Dans cet arrêt, Monsieur X avait acquis à crédit un système solaire photovoltaïque moyennant une somme non-négligeable de 20 000,00 €, comprenant la pose de 12 panneaux de 250 Watts, avec la réalisation des démarches administratives et le raccordement de l’installation au réseau E.D.F.
Pour autant, le maire de la commune a frappé d’opposition la déclaration préalable et c’est dans ces circonstances que l’acquéreur a saisi le tribunal d’instance dans la mesure ou l’installation était inachevée alors que pour autant le financement avait été octroyé, les fonds libérés et les premières échéances prélevées,
Cette jurisprudence est intéressante sur non pas deux mais trois questions principales.
Premièrement, la question est de savoir quel est le droit applicable ; sommes-nous sur terrain du droit de la consommation ou bien encore en droit commercial ?
Autrement dit, la question est de savoir si un particulier, qui installe un certain nombre de panneaux photovoltaïques et qui a vocation à revendre sa production à E.D.F. peut-il se voir octroyer la qualité de commerçant ?
Dans pareil cas, ce dernier serait-il condamné à ne plus pouvoir utiliser à son profit les dispositions protectrices du Code de la consommation ?
Deuxièmement, la question est de savoir si l’absence de raccordement au réseau E.R.D.F. est justement une cause de résolution du contrat ?

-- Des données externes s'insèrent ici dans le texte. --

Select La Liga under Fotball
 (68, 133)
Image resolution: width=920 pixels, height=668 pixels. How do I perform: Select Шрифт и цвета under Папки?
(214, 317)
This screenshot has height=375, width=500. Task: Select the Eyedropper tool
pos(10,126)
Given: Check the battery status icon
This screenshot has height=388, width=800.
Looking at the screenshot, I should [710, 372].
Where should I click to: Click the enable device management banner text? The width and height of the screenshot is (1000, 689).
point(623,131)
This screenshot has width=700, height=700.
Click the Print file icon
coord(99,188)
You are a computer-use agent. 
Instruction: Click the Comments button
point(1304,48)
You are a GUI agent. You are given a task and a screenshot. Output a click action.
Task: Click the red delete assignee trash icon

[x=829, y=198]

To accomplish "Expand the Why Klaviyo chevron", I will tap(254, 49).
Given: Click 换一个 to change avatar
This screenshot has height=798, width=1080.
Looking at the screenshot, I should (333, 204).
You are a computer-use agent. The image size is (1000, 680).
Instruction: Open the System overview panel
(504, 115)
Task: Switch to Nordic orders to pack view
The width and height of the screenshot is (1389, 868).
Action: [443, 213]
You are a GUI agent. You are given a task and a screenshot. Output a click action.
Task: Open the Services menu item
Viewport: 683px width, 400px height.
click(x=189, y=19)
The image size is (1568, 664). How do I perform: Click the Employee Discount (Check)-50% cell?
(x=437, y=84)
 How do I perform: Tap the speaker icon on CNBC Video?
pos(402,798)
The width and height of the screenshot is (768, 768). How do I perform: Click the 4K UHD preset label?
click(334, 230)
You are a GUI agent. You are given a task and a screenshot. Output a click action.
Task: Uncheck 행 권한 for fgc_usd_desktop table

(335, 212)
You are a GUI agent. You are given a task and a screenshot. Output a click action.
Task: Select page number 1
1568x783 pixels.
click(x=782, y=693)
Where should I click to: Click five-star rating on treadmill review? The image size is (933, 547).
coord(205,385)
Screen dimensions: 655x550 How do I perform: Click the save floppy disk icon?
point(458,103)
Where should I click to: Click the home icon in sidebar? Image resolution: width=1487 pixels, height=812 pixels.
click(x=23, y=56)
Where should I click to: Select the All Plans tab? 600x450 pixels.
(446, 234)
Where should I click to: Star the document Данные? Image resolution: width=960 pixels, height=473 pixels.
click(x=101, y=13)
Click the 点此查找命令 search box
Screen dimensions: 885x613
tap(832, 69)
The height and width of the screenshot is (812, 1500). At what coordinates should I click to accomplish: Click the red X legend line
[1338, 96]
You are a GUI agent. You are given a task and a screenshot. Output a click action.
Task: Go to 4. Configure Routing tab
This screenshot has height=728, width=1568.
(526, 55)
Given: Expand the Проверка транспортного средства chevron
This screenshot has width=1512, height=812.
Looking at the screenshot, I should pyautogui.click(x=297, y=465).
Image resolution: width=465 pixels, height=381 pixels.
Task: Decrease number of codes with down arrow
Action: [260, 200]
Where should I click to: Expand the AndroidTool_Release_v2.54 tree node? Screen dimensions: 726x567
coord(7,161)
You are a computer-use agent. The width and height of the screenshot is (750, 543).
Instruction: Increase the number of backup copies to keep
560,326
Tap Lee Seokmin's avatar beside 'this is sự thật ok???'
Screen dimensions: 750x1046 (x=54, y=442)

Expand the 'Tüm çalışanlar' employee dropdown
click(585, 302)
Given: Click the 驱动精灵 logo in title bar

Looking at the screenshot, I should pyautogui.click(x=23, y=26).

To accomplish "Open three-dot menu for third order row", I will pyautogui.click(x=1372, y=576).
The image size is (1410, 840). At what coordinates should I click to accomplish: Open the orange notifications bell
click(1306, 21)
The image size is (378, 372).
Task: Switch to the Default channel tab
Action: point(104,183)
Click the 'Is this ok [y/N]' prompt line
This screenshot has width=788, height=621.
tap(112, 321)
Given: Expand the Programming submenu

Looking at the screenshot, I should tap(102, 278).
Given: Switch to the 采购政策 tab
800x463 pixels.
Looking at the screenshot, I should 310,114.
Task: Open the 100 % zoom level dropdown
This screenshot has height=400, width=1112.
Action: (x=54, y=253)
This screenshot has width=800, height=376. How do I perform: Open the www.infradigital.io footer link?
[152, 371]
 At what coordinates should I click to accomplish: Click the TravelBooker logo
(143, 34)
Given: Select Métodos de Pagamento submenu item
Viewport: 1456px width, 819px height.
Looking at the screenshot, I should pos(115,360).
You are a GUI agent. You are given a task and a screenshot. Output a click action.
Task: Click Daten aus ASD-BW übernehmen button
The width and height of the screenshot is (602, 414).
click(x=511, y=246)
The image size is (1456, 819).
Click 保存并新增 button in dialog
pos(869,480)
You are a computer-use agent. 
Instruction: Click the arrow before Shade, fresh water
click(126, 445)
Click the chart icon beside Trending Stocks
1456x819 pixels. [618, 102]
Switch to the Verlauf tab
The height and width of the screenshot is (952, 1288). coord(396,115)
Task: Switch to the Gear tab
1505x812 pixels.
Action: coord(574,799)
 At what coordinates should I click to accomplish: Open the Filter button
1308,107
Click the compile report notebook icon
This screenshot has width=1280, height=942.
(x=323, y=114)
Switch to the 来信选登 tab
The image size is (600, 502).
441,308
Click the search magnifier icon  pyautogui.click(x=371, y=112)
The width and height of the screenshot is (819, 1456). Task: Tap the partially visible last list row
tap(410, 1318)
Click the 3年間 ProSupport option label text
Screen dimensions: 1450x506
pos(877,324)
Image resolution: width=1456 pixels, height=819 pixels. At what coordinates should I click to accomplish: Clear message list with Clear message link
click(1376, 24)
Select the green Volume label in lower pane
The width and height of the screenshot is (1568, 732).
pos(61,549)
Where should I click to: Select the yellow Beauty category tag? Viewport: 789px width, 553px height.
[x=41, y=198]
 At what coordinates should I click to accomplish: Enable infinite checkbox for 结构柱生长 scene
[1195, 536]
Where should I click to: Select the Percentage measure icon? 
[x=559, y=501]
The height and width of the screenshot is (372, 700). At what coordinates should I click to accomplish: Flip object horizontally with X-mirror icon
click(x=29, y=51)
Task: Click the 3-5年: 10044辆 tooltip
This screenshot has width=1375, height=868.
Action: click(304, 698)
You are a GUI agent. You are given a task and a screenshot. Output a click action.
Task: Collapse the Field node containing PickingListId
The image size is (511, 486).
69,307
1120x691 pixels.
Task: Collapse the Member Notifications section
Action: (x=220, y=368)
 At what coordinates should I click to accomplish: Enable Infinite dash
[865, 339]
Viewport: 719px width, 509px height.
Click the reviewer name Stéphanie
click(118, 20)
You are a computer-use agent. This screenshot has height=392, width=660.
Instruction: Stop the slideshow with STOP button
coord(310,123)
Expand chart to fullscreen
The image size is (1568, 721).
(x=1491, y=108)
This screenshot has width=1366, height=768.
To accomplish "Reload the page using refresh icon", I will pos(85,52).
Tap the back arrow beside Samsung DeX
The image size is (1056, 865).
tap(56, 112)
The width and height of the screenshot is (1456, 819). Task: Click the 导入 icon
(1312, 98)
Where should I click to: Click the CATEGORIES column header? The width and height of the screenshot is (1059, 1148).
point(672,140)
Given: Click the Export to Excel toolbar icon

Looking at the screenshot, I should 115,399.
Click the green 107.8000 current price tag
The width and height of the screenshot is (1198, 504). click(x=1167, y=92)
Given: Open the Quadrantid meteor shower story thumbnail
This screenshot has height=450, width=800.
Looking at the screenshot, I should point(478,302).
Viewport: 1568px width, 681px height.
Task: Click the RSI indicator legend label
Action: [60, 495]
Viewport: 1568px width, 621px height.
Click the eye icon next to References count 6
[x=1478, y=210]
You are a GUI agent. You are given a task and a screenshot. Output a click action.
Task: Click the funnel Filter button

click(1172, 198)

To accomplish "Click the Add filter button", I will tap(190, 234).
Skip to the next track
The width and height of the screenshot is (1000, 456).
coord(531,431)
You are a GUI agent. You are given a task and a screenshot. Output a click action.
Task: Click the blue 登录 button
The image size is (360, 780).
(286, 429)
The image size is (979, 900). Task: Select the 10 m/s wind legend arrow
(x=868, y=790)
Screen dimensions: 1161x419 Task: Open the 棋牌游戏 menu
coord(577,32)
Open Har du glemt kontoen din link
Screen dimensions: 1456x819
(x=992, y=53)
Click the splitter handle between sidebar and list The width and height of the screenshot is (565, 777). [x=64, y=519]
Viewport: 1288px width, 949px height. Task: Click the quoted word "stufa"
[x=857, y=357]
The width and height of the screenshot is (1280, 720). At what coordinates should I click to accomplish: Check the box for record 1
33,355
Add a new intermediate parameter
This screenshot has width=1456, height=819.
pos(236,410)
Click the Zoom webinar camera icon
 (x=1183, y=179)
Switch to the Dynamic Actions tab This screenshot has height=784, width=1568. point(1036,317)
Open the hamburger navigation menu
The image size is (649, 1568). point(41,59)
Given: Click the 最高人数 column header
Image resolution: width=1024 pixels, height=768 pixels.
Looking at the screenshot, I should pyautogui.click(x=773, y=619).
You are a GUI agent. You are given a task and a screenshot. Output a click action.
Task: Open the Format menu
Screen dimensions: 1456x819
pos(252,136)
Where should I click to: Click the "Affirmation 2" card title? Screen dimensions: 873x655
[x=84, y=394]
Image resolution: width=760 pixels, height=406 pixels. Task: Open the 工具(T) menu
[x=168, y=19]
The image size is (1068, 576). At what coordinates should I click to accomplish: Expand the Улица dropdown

Enfin, et surtout, troisièmement, il importe de s’interroger sur le sort du prêt bancaire qui va de pair car, bien souvent, ce genre d’installations fait l’objet d’un financement adéquat.
Cet arrêt est intéressant puisqu’il considère, au visa de l’article L 110-1, premier, du Code du commerce, suivant lequel la loi répute acte de commerce tout achat de biens meubles pour les revendre, soit en nature, soit après les avoir travaillés et mis en œuvre, que le contrat relatif à la pose de panneaux photovoltaïques, accompagné de la réalisation des démarches administratives auprès de E.R.D.F., a vocation à générer une production d’électricité, laquelle était intégralement revendue à E.D.F. pendant une durée de 20 ans.
A bien y comprendre, tout laisse à penser que le particulier en question avait vocation à vendre l’intégralité de sa production électrique sans pouvoir en disposer lui même, ce qui lui ferait perdre la qualité de consommateur,
Dès lors, la Cour d’Appel considère qu’il résulte de cette revente totale, que le contrat liant l’acquéreur et le vendeur installateur revêt une nature commerciale, de telle sorte que le contrat ne peut être examiné à l’aune des dispositions du Code de la consommation.
Il serait alors de même concernant le contrat de financement de l’opération qui revêt également une lecture commerciale par accessoire.
Pour autant, le particulier n’est pas démuni,
En effet, même dans m’hypothèse ou le droit de la consommation serait inapplicable au cas d’espèce, il n’en demeure pas moins que Monsieur X demeure bien fondé à bénéficier des dispositions du Droit des contrat pour caractériser les manquements de l’entreprise de pose de panneaux photovoltaïques,
Même si, dans ce cas d’espèce comme dans bon nombre de cas, ladite société de pose de panneaux photovoltaïques a entretemps fait, comme d’un rien, l’objet d’un redressement ou d’une liquidation judiciaire.
Dans la mesure ou l’entreprise de pose n’a pas raccordé l’installation au réseau ERDF, Monsieur X serait bien fondé à engager une action aux fins de résolution ou de résiliation du contrat et d’en tirer toutes les conséquences à l’encontre de l’établissement bancaire qui a financé l’opération.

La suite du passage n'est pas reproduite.